I also think that it's just through me loving other people's music. Talking about that last 30 seconds, I had a phase maybe a year or two ago where I was listening to a lot of rock and roll and reggae songs from the 70s and 60s where they get to this weird moment where the band is just super gelled and maybe even one chord is slightly changed, and they're doing this crescendo rock out, and the engineer is fading it down, but there's this kind of weird afterglow magic that's beginning to happen. I was like, Damn, like how do you make songs like that? And then I started sampling stuff where like, oh, the sample is not even the same volume all the way throughout. So I'm trying to catch that fading glow and then run it back and then run it back and then run it back. You know?
That's what's great about rap.
Yeah, in an alchemical way, it's like trapping time and the feelings associated with that moment and all of it. Every single aspect of the whole band playing and the air in the room and all that stuff kind of is part of the sample. Sometimes I'll be working with somebody and they'll be like, Find a clean version of the song that you're taking from this movie and I'm like, Nah I want the scene in the movie with even some of the dialogue and stuff like that.
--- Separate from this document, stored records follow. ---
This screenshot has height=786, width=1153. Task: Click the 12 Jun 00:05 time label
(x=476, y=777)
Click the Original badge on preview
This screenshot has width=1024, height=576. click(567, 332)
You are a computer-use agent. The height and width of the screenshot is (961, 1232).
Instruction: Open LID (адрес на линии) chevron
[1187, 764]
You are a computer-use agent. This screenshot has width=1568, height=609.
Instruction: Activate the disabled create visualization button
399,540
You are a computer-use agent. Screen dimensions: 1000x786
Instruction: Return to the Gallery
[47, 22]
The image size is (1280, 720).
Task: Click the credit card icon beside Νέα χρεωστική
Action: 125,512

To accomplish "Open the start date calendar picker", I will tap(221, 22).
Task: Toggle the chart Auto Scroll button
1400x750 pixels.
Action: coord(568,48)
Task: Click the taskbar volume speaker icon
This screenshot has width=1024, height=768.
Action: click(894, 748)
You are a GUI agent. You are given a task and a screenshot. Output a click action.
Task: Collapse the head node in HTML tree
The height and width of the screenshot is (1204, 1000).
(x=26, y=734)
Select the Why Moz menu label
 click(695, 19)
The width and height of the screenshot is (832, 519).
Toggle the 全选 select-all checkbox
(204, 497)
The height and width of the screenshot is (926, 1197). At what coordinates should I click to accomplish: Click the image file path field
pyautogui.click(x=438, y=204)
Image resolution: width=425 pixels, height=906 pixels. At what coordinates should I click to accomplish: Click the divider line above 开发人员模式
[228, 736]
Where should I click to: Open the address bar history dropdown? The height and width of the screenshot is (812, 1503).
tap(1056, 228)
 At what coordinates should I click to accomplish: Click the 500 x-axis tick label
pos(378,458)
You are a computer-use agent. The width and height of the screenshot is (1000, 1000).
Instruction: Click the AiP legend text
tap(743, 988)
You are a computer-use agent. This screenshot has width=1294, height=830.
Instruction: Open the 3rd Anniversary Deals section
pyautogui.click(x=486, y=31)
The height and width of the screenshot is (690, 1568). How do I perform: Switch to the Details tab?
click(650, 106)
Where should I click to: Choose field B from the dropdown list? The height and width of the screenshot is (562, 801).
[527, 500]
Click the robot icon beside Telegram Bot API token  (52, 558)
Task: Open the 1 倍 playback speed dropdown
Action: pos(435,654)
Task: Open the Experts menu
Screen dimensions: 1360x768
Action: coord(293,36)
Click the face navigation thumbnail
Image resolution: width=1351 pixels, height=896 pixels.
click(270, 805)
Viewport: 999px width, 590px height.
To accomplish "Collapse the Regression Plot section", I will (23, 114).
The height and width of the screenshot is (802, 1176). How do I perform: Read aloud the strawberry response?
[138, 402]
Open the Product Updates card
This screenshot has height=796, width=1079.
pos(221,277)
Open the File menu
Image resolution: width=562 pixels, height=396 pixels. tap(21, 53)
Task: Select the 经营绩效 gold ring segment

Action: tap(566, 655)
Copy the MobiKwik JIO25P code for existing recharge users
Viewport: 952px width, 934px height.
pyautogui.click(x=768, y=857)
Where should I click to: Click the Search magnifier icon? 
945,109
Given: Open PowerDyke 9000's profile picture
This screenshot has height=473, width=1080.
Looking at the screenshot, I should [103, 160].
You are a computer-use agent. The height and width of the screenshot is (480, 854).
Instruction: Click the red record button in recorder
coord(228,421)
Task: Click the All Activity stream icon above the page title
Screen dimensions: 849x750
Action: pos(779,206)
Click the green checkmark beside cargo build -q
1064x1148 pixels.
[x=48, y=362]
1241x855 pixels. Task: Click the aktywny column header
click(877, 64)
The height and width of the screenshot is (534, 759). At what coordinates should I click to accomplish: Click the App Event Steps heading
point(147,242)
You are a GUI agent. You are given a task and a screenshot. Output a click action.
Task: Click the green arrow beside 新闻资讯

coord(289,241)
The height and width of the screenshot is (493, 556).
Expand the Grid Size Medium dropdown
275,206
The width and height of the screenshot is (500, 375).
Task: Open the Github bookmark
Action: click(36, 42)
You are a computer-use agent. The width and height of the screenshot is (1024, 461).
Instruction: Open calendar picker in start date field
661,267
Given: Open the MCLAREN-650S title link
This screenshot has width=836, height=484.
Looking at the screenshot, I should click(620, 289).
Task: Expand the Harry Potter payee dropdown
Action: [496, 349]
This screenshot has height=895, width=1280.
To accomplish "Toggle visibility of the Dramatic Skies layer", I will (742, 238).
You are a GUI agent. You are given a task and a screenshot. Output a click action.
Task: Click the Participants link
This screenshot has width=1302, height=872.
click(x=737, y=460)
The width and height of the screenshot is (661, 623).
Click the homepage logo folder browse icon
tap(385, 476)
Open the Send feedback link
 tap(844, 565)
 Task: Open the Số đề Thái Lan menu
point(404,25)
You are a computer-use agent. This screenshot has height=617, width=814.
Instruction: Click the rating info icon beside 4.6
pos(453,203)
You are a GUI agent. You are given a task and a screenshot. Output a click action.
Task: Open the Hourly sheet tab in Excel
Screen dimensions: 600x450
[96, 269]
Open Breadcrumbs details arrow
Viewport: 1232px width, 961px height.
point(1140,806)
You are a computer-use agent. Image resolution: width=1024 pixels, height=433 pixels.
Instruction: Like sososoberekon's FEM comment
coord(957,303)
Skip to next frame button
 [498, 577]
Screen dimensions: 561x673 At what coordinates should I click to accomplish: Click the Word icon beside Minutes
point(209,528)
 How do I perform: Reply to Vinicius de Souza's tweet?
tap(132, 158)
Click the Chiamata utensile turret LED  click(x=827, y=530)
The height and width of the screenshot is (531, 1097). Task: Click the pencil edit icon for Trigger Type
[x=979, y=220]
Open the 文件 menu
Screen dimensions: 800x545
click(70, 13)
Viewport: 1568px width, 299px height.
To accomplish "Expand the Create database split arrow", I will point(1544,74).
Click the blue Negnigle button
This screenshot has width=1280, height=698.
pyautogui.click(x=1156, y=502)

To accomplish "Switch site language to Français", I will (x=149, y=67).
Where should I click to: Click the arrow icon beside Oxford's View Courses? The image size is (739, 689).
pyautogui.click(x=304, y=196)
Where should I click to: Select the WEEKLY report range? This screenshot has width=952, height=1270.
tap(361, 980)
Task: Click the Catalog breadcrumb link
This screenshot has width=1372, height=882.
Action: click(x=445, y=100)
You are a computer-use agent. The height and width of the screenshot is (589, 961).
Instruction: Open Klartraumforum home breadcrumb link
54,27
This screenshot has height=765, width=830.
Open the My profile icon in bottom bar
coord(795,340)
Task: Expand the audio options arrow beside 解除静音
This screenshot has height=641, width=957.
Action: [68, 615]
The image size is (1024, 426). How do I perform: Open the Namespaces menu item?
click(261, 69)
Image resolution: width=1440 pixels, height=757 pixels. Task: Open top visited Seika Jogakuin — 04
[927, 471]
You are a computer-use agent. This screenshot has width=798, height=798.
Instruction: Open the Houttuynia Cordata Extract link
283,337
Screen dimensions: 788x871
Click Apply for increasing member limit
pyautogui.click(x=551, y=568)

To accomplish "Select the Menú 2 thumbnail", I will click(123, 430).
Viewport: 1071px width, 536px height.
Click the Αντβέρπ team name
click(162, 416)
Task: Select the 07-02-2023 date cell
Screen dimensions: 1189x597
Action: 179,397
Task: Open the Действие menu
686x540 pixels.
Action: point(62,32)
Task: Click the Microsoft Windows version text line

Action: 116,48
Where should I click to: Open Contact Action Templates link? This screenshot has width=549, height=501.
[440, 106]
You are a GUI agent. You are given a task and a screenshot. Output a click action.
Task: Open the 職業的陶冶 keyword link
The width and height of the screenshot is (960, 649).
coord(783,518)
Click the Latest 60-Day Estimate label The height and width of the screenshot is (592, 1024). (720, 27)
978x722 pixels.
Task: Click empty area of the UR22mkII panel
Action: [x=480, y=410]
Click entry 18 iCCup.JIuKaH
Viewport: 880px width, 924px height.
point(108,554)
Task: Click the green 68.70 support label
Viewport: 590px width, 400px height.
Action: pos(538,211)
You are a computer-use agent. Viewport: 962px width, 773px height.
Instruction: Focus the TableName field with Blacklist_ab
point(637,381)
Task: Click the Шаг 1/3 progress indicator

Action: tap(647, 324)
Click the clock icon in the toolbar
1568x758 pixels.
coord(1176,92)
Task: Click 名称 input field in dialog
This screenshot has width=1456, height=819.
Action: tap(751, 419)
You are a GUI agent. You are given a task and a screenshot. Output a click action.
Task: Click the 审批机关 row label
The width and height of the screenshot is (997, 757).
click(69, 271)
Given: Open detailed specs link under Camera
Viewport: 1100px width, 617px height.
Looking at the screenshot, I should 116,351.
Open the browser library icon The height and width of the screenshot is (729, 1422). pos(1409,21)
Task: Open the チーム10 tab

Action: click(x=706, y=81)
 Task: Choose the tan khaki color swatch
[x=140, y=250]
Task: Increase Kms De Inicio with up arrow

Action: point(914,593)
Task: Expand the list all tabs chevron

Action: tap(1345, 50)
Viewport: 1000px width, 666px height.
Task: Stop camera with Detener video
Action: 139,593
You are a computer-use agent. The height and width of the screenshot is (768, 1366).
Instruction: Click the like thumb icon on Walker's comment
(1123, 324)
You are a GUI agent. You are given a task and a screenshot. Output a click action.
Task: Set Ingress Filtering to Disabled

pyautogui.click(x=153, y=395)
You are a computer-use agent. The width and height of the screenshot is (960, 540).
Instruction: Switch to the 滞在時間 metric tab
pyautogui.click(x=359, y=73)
I think your stuff sometimes hits in that uncanny space that a lot of rap kind of tiptoes around.
Yeah. Also my seeing my homies like freaking Keke Hunt and Odwalla1221 and seeing a lot of the really freaky music that was out there and me wanting some rap that kind of comes out of the box. That's been a big thing for me. I don't want it to just feel like a musical product trapped in there for you to have a snack and be done with it. I want to actually grab you and pull you into a moment, even if it bothers you a little bit, I'd rather that than you just be like, Oh that was nice, that was a nice bop. I want it to be like, Oh man, this is a problem for me or, like, what is happening.
Yeah.
I was debating with a friend of mine about this kind of emerging subgenre of trap where the bass is super blown out. It's kind of like post-drill stuff.
Like that Lazer Dim 700 type stuff?
I listen to a lot of that. Even more underground than Lazer Dim, my favorite rapper right now is a new young rapper, this guy Yung Kirk, he's from Stone Mountain, Georgia and he raps on a lot of that type of stuff, but I feel like Lazer Dim is a rapper and Yung Kirk is a person, like a real story. I feel like Lazer Dim might as well be like Tyler The Creator or something. Not that you have to be like committing crimes, you could be just a recluse, I think of Xasthur as a calling and not a musical project. Drake is a musical project, you know what I'm saying? Tupac—that's a calling.
I like that type of music because it reminds me of this free space that rap had to not be so contaminated by the opinions of people who don't care about it. Like, “This is not music. It's guys just doing poetry over drum noises and samples and stuff.” I'm like, Yeah that's sick—not music. It's more than music, like the Dipset mixtape.